In the final analysis, this is the problem with orthodox liberals. Decades of legal and political dunking have beaten them down to the point of accepting stalemate as the only option that's worth pursuing. 
In this mindset, the mere avoidance of disaster is touted as some positive sign that the system works,  however dysfunctional it's become. Sleepwalking through a tired script is preferable to flipping it, because the latter task requires too much effort.

Apparently, nobody feels compelled to remind Biden and his inner circle of Churchill's famous aphorism, uttered after Britain's retreat from Nazi troops on the shores of Dunkirk, in 1940: "Wars are not won by evacuations."


For evidence, look no
 further than Biden's equally vexing refusal to push for the expansion of a Supreme Court whose uber-right majority is working night and day to hobble his Presidency. 

Would a Republican President, staring down a similar dilemma, stay so committed to such a resolutely passive course?
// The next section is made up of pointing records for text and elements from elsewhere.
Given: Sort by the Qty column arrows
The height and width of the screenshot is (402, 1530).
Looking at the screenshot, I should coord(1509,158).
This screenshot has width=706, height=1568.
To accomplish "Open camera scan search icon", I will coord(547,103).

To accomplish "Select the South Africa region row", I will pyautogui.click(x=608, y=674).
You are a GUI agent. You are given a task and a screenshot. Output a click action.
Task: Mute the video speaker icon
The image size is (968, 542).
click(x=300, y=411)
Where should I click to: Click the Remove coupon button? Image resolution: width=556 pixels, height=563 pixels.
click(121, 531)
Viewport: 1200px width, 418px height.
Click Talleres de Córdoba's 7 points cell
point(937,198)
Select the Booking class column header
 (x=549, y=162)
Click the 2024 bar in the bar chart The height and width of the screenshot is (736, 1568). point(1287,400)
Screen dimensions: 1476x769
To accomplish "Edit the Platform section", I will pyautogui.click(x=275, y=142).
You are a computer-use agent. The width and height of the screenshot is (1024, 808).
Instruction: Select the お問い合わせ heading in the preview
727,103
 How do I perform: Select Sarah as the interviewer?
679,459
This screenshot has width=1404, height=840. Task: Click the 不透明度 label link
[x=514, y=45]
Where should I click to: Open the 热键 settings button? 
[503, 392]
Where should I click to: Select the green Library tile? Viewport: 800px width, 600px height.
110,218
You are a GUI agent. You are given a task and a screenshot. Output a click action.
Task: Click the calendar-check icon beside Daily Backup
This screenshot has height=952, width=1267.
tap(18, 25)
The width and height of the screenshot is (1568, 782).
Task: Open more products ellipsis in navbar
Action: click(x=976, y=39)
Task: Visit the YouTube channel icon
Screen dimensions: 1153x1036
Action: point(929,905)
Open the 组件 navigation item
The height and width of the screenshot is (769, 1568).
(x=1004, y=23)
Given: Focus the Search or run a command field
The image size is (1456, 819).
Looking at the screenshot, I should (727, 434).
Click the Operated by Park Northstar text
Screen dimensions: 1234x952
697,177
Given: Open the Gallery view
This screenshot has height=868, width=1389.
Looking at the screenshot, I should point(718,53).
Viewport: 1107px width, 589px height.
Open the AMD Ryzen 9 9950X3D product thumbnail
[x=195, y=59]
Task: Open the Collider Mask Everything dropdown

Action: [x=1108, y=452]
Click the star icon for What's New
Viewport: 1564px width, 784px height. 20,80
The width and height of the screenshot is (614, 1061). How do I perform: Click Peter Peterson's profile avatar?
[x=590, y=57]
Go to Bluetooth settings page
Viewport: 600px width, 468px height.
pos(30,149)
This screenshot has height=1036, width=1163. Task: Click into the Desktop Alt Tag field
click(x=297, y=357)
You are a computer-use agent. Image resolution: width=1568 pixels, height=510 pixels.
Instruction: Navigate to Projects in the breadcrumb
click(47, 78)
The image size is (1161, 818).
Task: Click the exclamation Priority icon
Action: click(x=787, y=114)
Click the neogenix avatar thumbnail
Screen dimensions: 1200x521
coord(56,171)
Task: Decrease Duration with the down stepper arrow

If you believe that, I've got some Florida swampland you can all help me drain.

Until the Democrats make a stronger, more coordinated and disciplined push to unstuff and undo the various penalty boxes that they've been locked in, for decades -- the court captures, the filibusters, the gerrymanders -- their policy wishes will remain largely academic arguments, at best.

And yes, obviously, the next generation can't come onstage soon enough, as the gruesome spectacle of California Democrat Dianne Feinstein's ongoing cognitive decline amply demonstrates. Yet one moment of truth surfaced last week, amid reports of Feinstein's apparent inability to recognize her one-time colleague, Vice President Kamala Harris.

According to those reports, a befuddled Feinstein -- on seeing Harris acting in her major role, of presiding over the Senate -- asked her aides, "What's she doing here?"

It's a question that Feinstein, and most of the major players from her political generation. would do well to ask themselves, as well. Because if they ever asked us, they wouldn't like the answer they get. -- The Reckoner


[*Inserted here by yours truly, to fully explain the term, and avoid confusing the reader.]